Solved: Count distinct values by subjects

Joshua017 · Posted 06-22-2018 07:05 PM

I want to create a variable that can count how many "Yes" for each person/record. Is there a better way to do it? My data set actually have more than 3000 records......

Thank you so much!

	Name	Q1	Q2	Q3	Q4	Q5	Yes_count
1	Danny	Yes	Yes	No	No	No
2	Mary	Yes	No	Yes	Yes	Yes
3	John	Yes	Yes	Yes	Yes	No
4	Lisa	No	Yes	Yes	Yes	Yes
5	Mike	No	Yes	No	No	Yes
6	Philip	Yes	Yes	Yes	Yes	No
7	Sui	Yes	Yes	No	No	Yes
8	Zack	No	Yes	No	Yes	No
9	Pam	Yes	Yes	No	No	Yes
10	William	No	No	Yes	No	Yes

FreelanceReinh · Posted 06-29-2018 05:21 AM

Okay, it seems that the Yes/No variables might be too sparse to select them conveniently using name range lists. But perhaps they can be characterized as the "Char 3" variables in the dataset? If so, the following approach should work:

proc sql;
select name into :ynvars separated by ' '
from dictionary.columns
where libname='WORK' & memname='HAVE' & type='char' & length=3;
quit;

data want;
set have;
array qs &ynvars;
yes_count=count(catx('01'x, of qs[*]), 'Yes');
run;

The PROC SQL step selects the names of the "Char 3" variables from metadata and stores them as a blank-separated list in macro variable YNVARS, which is then used in the array definition of the subsequent data step. (Of course, you'll have to replace "WORK" and "HAVE" by your libname and memname.) Obviously, other character variables with length 3, but different contents (e.g. STATE with values 'TX', 'NC' etc.) wouldn't be a problem for the 'Yes' count. I've made the count a bit more robust by using CATX with a "rare" delimiter (in place of CATS, which could "create" a 'Yes' by concatenating something like 'NY' and 'est').

§ Material
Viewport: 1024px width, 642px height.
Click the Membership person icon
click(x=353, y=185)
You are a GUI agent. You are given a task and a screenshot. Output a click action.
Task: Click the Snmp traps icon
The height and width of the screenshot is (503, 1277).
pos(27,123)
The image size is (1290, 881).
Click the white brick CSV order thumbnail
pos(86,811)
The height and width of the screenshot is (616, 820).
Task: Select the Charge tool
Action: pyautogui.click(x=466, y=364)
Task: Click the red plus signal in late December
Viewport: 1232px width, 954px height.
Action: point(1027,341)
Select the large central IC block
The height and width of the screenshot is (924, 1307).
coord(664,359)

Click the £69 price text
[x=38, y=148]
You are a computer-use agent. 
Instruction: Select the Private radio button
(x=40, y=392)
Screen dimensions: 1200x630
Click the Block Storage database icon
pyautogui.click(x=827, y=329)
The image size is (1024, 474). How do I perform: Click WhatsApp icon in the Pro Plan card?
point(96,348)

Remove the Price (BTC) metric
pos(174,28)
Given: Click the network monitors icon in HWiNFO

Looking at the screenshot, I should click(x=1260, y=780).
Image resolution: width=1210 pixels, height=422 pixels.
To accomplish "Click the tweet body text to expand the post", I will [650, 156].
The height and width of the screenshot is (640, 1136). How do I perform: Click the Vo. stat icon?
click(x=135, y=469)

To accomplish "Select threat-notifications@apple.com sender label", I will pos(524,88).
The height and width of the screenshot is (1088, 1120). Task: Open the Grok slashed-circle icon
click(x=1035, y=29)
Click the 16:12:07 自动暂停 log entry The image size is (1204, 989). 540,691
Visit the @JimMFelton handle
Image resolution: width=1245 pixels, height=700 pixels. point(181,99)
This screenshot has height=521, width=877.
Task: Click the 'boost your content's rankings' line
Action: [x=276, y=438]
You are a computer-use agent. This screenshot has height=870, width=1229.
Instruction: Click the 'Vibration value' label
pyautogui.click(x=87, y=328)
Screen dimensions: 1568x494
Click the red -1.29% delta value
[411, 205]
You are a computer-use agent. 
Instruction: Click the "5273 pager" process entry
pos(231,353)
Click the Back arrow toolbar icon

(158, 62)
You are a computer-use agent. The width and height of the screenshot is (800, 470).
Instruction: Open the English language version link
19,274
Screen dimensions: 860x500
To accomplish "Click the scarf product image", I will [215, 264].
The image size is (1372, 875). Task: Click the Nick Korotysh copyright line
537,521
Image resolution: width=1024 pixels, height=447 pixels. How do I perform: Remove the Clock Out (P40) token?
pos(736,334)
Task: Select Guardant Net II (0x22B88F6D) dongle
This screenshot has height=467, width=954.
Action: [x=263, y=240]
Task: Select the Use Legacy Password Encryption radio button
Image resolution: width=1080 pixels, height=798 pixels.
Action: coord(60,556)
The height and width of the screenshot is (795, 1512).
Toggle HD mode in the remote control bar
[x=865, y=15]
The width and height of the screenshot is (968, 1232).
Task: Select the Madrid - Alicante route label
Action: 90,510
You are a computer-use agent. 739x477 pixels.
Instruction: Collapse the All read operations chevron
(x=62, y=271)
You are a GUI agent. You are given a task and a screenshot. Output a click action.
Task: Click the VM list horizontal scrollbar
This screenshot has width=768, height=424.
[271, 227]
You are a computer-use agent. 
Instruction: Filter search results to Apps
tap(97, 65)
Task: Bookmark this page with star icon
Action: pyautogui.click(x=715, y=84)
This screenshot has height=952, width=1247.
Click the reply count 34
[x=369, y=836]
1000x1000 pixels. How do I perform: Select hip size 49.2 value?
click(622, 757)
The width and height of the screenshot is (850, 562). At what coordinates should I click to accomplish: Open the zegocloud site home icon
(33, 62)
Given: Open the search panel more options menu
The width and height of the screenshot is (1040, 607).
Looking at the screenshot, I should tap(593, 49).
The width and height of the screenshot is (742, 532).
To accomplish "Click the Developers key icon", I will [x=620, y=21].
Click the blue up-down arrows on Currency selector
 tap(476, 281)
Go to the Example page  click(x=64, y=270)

§ Challenge
Write out the entire forum thread on counting "Yes" values for each record, word for word. The items have no part in this.

§ Result
Solved: Count distinct values by subjects

Joshua017 · Posted 06-22-2018 07:05 PM

I want to create a variable that can count how many "Yes" for each person/record. Is there a better way to do it? My data set actually have more than 3000 records......

Thank you so much!

	Name	Q1	Q2	Q3	Q4	Q5	Yes_count
1	Danny	Yes	Yes	No	No	No
2	Mary	Yes	No	Yes	Yes	Yes
3	John	Yes	Yes	Yes	Yes	No
4	Lisa	No	Yes	Yes	Yes	Yes
5	Mike	No	Yes	No	No	Yes
6	Philip	Yes	Yes	Yes	Yes	No
7	Sui	Yes	Yes	No	No	Yes
8	Zack	No	Yes	No	Yes	No
9	Pam	Yes	Yes	No	No	Yes
10	William	No	No	Yes	No	Yes

FreelanceReinh · Posted 06-29-2018 05:21 AM

Okay, it seems that the Yes/No variables might be too sparse to select them conveniently using name range lists. But perhaps they can be characterized as the "Char 3" variables in the dataset? If so, the following approach should work:

proc sql;
select name into :ynvars separated by ' '
from dictionary.columns
where libname='WORK' & memname='HAVE' & type='char' & length=3;
quit;

data want;
set have;
array qs &ynvars;
yes_count=count(catx('01'x, of qs[*]), 'Yes');
run;

The PROC SQL step selects the names of the "Char 3" variables from metadata and stores them as a blank-separated list in macro variable YNVARS, which is then used in the array definition of the subsequent data step. (Of course, you'll have to replace "WORK" and "HAVE" by your libname and memname.) Obviously, other character variables with length 3, but different contents (e.g. STATE with values 'TX', 'NC' etc.) wouldn't be a problem for the 'Yes' count. I've made the count a bit more robust by using CATX with a "rare" delimiter (in place of CATS, which could "create" a 'Yes' by concatenating something like 'NY' and 'est').